The Topology of $k$-Robust Clique Complexes in Grid-like Graphs

TL;DR

This paper introduces and analyzes $k$-robust clique complexes in grid-like graphs, revealing their homotopy types as wedges of spheres and connecting these findings to total-$k$-cut complexes.

Contribution

It generalizes clique complexes to $k$-robust variants, characterizes their homotopy types in grid graphs, and links these to total-$k$-cut complexes using algebraic topology tools.

Findings

Homotopy type for $k=2$ and $k=3$ is a wedge of spheres.

Extended homotopy type results to arbitrary $k$ under structural constraints.

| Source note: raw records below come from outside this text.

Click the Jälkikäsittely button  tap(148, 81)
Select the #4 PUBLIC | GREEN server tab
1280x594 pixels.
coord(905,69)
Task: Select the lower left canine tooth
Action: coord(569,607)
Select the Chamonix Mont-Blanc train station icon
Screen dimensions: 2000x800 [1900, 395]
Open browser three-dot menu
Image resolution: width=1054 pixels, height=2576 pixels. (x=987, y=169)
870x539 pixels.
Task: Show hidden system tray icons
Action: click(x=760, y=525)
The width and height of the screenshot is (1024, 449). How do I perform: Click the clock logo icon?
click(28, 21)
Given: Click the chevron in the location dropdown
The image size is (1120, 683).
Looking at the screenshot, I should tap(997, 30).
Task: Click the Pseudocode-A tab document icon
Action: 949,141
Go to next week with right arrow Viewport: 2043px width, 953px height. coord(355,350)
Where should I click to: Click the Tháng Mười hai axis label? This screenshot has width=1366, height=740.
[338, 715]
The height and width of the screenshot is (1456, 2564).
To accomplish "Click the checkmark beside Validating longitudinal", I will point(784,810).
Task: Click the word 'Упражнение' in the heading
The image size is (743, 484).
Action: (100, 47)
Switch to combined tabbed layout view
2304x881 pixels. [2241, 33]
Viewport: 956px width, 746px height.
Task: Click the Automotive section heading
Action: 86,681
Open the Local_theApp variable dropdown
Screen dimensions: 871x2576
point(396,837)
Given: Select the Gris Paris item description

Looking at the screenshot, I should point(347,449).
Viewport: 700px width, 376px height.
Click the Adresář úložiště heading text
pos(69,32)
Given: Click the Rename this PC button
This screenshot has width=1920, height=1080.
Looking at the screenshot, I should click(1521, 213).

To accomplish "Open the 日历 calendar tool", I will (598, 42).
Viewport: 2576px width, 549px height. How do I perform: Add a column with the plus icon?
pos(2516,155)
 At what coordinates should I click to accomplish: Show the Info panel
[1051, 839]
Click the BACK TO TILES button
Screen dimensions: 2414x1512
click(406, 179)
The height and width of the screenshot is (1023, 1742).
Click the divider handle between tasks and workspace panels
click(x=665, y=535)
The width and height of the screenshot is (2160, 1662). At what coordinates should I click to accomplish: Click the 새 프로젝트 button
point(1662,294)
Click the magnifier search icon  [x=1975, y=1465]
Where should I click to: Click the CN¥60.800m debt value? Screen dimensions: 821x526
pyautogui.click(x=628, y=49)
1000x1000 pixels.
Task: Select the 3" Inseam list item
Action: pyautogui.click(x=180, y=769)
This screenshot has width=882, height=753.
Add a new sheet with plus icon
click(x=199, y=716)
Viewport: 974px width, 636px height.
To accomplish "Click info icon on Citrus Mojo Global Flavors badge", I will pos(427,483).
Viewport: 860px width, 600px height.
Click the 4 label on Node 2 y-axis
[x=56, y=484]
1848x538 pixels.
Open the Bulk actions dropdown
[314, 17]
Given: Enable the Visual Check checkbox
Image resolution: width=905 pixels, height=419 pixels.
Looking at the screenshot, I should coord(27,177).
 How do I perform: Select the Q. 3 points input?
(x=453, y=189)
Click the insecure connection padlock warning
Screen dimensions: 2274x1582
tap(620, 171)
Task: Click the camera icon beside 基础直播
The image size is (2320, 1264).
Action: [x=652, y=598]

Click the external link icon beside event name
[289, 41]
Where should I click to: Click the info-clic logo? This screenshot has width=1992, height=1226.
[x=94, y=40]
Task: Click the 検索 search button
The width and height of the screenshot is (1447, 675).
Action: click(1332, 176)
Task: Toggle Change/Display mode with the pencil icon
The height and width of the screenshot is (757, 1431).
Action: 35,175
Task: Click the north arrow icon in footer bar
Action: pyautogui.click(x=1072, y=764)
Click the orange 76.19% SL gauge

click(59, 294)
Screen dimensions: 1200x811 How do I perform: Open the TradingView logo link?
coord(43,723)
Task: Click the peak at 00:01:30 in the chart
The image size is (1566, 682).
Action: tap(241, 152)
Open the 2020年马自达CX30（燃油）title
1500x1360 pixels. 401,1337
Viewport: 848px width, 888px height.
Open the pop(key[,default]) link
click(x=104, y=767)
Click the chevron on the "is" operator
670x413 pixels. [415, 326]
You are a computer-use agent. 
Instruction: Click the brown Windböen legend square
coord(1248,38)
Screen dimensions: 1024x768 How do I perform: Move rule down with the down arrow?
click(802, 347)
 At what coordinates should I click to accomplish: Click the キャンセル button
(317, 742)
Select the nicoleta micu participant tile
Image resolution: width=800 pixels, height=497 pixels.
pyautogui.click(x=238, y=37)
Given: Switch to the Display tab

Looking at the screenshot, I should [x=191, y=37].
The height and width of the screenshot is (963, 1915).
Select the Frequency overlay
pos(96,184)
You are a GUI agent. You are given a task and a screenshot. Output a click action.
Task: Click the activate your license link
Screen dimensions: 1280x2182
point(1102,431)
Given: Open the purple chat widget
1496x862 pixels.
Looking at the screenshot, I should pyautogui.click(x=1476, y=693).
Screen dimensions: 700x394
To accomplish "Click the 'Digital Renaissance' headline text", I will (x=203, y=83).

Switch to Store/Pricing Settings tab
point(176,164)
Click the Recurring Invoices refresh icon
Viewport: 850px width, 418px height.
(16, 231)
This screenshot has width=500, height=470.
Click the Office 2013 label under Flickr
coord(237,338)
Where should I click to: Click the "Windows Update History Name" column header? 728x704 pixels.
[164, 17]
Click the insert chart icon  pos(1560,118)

Connected homotopy types of total-$k$-cut complexes to $k$-robust clique complexes.

Abstract

We introduce $k$-robust clique complexes, a family of simplicial complexes that generalizes the traditional clique complex. Here, a subset of vertices forms a simplex provided it does not contain an independent set of size $k$. We investigate these complexes for square sequence graphs, a class of bipartite graphs introduced here that are constructed by iteratively attaching $C_4$ cycles. This class includes rectangular grid graphs $G_{m,n}$. We show that for $k=2$ and $k=3$, the homotopy type is a wedge sum of $(2k-3)$-dimensional spheres, a result we extend to arbitrary $k$ under specific structural constraints on the attachment sequence. Our approach utilizes K\"{o}nig's theorem to decompose the complex into manageable components, whose homotopy types are easy to understand. This then enables an inductive proof based on the decomposition and standard tools of algebraic topology. Finally, we utilize Alexander duality to connect our results to the study of total-$k$-cut complexes, generalizing recent results concerning the homotopy types of total-$k$-cut complexes for grid graphs.